FEATURES: JUNE 2007

Image credit: James Labounty

Driving Lessons

Why most of what you think you know about traffic is wrong

By Charles Montgomery

 

LON LACLAIRE IS A CAREFUL MAN, not given to running red lights or making snap left turns. He knows that in Vancouver, most traffic signals cycle from green to green every 65 seconds, so he generally brakes when he sees an amber. As the City of Vancouver’s strategic transportation planner, he has faith in the logic of our street grid, the wisdom of the Highway Capacity Manual and the million tiny decisions the good drivers of Vancouver make to maximize the efficiency of their journeys. But at 5:20 p.m. on this Monday we’re cruising north on Seymour, and the Don’t Walk hand at Nelson has stopped flashing. The green is about to change. We could stop, but LaClaire tightens his grip on the wheel of the city’s SmartCar and floors it.

LaClaire is not a floor-it kind of guy. It’s just that he’s kind of distracted. He’s remembering the moment the secret was imparted to him. Please pay attention here. I want to share the secret with you as well. It may not set you free, but it could bring you peace on your daily commute. And once you accept this first secret, you’ll be ready for more.

In 1968, the German mathematician, Dietrich Braess, was modelling the response of traffic to different road networks. Braess assumed that drivers keep adjusting their trips until they find the quickest commute possible. This is one of the premises of EMME/2, the computer program used to predict traffic flows in every big city around the world. The EMME/2 models assume that, like water molecules in braided streams, cars will distribute themselves until all roads are pretty much flowing equally. This is why the Alex Fraser Bridge was jammed within a few months of opening. It’s also why your shortcut to work never stays a shortcut for long. Braess discovered a curious wrinkle in the traffic universe. His math showed that adding new capacity to an existing network of roads can actually lengthen peoples’ commute time. This fact is fueled by human selfishness: We all try to choose the fastest route home. But when ten thousand of us make that same choice in isolation, we all just might arrive home later.

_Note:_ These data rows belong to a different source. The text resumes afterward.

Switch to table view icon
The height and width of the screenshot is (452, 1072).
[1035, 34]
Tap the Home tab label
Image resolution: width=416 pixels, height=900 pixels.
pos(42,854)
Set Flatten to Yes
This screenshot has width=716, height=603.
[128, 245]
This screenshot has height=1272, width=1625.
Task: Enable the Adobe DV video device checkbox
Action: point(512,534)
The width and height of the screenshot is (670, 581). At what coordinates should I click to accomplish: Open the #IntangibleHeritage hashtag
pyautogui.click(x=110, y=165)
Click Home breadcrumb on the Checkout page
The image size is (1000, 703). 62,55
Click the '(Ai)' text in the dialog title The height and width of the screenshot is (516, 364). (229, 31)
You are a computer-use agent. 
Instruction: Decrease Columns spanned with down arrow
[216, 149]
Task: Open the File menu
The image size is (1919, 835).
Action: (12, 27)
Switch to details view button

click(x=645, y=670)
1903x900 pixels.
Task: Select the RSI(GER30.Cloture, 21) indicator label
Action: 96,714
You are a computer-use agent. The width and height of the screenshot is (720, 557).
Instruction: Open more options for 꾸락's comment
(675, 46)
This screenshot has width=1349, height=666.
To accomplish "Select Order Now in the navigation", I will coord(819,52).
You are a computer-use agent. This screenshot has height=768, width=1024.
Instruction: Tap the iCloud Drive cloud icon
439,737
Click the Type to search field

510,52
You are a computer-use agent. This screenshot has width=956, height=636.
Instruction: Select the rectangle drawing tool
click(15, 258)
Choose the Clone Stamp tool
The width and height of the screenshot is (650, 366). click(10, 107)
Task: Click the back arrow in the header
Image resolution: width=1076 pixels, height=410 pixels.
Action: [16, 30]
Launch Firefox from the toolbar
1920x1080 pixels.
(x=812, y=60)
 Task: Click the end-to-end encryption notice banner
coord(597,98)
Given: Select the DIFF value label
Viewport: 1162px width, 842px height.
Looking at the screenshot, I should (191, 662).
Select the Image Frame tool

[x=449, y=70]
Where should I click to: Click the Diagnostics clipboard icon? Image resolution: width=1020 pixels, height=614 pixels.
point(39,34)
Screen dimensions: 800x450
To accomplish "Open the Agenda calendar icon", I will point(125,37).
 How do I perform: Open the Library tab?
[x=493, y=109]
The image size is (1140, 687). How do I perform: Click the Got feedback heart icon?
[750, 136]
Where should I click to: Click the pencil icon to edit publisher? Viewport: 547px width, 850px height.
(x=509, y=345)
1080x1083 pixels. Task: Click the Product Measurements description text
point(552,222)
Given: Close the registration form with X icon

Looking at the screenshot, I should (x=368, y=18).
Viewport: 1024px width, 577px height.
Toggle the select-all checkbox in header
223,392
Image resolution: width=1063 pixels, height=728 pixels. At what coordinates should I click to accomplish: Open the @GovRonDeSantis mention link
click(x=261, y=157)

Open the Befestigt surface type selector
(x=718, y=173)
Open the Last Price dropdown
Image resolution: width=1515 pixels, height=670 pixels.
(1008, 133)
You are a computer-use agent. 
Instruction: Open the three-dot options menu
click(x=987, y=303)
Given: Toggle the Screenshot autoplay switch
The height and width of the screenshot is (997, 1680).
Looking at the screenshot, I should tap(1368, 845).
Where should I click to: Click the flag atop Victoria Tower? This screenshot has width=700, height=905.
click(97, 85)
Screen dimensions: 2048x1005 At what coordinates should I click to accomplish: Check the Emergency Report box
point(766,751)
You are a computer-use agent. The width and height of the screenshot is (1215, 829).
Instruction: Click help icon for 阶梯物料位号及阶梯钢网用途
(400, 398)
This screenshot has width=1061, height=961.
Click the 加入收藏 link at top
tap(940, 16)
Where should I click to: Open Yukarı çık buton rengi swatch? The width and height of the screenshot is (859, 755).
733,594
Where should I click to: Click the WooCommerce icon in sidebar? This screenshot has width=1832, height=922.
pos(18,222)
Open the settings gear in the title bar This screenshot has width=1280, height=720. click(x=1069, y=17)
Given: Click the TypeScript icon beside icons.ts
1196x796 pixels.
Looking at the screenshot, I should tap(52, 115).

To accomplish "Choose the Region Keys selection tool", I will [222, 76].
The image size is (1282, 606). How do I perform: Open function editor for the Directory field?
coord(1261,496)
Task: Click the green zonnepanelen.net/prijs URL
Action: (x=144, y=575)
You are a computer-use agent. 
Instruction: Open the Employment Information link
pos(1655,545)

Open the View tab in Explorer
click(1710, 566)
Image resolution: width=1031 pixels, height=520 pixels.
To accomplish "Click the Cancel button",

LaClaire heard about Braess’ Paradox from a visiting traffic scholar in a Wall Centre conference room back in 2000. He remembers the equation, and the epiphany it brought. His blue eyes twinkle as he recalls the moment he raised his hand.

“I said, ‘Hey, maybe these paradoxes, these problem roads, already exist in our city. If they did, we’d just need to take them out to improve the flow!’ I thought it was a brilliant idea. I mean, these problem roads must be out there.”

In the engineering world, it has long been heresy to suggest that less concrete and asphalt might be preferable to more. LaClaire had crossed the line. “The guy looked at me like I was a freak. He laughed, like I was joking, and then he just went on teaching.”

LaClaire furrows his brow as we cruise through another amber. “But I was right.”

 

"Vancouver never succumbed to the freeway trap. For every blocked arterial, drivers have two or three alternatives a few blocks away."



LaClaire’s victory paradox is just one of many ways that the streets of our city do not behave as we expect them to. New pavement will not always move more cars. Bus lanes will not always move buses more quickly. A straight line is not always the shortest distance between A and B. These quirks of physics and geometry have a special urgency in the Lower Mainland, where the car inventory is growing faster than the population. There are 36,000 new vehicles registered here every year: one every 15 minutes. Line ’em all up and you’d have a traffic jam from Kitsilano to Hope.

The problem for folks who spend their lives trying to move us around is that human psychology is as important to traffic flow as ample road space. “Inside every car or truck is a human, and you know the problem with humans, right?” says Clark Lim, the manager for transportation research at TransLink, the Greater Vancouver Transportation Authority. “We’re irrational.”

Lim is a numbers guy. He sees drivers as machines whose function is to gather, process and react to information—though, as machines go, we perform abominably behind the wheel. We’re easily distracted, prone to daydreaming and fiddling with our iPods. A 1986 study found that the average driver pays only 30 to 50 percent of the attention needed to move efficiently and avoid crashing. It’s bad enough that our inattention bends fenders; because of our propensity to slow down and look, every minute an accident blocks a lane adds five to seven minutes of congestion behind it.